Но Андрей сегодня был настроен пессимистично.

— Гуманней будет пристрелить всех этих алкашей и наркоманов, гуманней и для них, чтобы они так не мучались, и для всех остальных, нормальных людей. Прикиньте, сколько квартир тогда освободится, сколько денег, что государство платило этим "алкоголикам в законе", всем этим молодым кривовским пенсионерам, которые оттарабанили на вредном производстве десять лет, и в пятьдесят уже на пенсии, — он потряс паспортом покойного, — сколько их останется в казне. А в пятьдесят два они кидаются с балкона по причине беспробудной пьянки. Да и нам, нам тогда столько работать не придеться выполнять. Все преступления сократятся процентов на семьдесят.

— Надо внести проект этого закона в госдуму, — со смехом предложил Шаврин.

— Ага, постарайся, Лёшка, донеси его до народных избранников, — согласился Колодников.

— А что, девять грамм в голову это гуманней, чем медленное повышение квартплаты, платы за свет и газ, — снова поддел Алексей.

Этот ни к чему не обязывающий ментовский треп был прерван неуместным, не по делу и времени заливистым смехом. Смеялся криминалист.

— Нет, это ж надо, а?! — воскликнул он, отсмеявшись.

— Что такое, Игорек, что такого нашел смешного? — подошел поближе к столу Андрей.

— Забавный этот ваш мужичок. Похоже, прежде чем выпрыгнуть с балкона, он очень тщательно вымыл и бутылку, и стакан. Ни одного отпечатка на посуде, и даже запаха спиртного нет.

Все четверо переглянулись.

— Да, это уже интересно, — протянул Колодников.

В это время снова открылась дверь, и вошел Павел Зудов, оперативник почти двухметрового роста, с большой, весьма соответствующей его торсу головой. Классическими чертами лица Павел походил на мифического нибелунга. Зато голос у него был необычно грудной, в интонациях похожий чем-то на женский. Он кивнул головой Малиновской, и заявил: — Соседка напротив, из сорок второй квартиры, говорит, что к Паршину в последнее время часто приезжали двое: черноволосая женщина лет тридцати, и очень высокий мужчина лет сорока пяти. Приходили к нему с пакетами, уходили пустые.

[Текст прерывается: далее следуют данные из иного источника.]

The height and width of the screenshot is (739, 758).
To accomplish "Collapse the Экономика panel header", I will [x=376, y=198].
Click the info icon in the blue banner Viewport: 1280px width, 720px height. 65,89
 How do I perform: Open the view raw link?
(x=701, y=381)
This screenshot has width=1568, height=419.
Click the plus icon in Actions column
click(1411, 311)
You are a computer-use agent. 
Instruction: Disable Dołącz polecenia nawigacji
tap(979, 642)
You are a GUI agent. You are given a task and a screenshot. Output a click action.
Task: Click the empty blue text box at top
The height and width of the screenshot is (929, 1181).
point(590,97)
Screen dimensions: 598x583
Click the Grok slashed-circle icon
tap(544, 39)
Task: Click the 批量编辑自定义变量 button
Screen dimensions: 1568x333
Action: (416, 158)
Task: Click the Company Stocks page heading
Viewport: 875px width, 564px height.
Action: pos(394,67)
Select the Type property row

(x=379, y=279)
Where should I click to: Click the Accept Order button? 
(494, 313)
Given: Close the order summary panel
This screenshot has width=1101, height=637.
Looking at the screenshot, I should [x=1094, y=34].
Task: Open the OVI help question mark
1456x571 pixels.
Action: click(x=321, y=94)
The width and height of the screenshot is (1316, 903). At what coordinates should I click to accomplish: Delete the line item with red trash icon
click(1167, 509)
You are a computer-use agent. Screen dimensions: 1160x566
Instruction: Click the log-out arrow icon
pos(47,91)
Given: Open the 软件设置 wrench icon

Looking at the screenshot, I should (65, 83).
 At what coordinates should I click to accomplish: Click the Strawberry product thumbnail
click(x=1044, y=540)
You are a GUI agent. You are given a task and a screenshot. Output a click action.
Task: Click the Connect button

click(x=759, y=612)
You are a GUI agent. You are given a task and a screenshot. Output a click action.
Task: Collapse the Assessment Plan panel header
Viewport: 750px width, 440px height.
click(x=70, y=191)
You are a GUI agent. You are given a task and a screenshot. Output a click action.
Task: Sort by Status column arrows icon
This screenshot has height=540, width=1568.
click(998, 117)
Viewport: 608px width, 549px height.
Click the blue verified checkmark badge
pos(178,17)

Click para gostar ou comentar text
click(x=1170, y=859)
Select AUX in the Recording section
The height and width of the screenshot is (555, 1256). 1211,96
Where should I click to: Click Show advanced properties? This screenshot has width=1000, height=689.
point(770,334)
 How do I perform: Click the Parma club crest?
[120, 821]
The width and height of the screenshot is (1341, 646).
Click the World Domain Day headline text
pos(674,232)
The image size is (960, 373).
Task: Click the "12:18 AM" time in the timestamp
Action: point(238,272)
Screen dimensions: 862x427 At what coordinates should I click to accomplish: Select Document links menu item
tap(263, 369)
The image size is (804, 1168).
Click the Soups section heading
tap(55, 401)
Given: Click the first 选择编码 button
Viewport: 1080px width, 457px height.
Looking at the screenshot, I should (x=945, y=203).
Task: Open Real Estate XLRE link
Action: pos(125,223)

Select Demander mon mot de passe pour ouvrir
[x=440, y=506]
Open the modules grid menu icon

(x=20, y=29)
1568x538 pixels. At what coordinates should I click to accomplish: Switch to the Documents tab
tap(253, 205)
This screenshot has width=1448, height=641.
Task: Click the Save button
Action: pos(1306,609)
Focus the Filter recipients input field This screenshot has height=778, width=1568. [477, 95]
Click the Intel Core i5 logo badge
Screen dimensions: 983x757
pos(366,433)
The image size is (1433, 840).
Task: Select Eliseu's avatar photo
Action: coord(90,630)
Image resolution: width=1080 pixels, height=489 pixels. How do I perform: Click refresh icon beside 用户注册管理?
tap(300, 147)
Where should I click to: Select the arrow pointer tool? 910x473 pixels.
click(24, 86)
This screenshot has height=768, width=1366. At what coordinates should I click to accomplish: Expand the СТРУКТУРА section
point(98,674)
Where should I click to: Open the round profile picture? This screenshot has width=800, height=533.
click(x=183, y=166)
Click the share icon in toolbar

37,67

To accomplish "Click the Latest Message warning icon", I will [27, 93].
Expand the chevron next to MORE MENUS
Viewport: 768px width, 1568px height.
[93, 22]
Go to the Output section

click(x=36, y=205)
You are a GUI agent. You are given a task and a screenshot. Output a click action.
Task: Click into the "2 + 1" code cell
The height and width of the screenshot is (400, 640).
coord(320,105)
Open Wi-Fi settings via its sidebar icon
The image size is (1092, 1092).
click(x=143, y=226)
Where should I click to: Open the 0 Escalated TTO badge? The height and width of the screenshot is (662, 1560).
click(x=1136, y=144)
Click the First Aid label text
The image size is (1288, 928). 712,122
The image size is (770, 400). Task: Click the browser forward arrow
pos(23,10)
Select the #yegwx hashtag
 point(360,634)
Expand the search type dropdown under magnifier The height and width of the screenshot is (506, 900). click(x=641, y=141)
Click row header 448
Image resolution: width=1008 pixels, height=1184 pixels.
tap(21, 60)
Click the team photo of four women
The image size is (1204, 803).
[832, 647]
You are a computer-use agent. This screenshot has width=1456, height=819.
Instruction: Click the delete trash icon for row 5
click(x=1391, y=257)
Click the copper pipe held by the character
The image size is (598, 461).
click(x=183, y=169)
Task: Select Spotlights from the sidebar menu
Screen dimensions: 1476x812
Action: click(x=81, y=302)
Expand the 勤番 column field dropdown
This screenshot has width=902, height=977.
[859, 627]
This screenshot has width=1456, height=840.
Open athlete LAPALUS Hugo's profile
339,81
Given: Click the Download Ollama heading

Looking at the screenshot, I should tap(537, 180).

Раз она видела, что они его сажали в машину, куда-то отвозили.

— Да, вон, в кухне бутылок двадцать из-под этой паленой, осетинской водки, — сообщил Шаврин.

— Это не Сонька ли Зубаревская тут у нас побывала? — предположил Колодников.

— Похоже, что она, — согласилась Малиновская. — Уж очень она похожа по всем приметам.

— Она-она, — подтвердил Зудов. — Старушка запомнила и машину, кофейного цвета «Жигули». Как я понял — шестой модели.

— Ну, что ж, может хоть в этот раз удастся прищемить ей хвост? — размечтался Колодников. — Обязательно нужно отправить анализы этого прыгуна на гистологию. Что-то мне кажется, не зря они тут посуду помыли.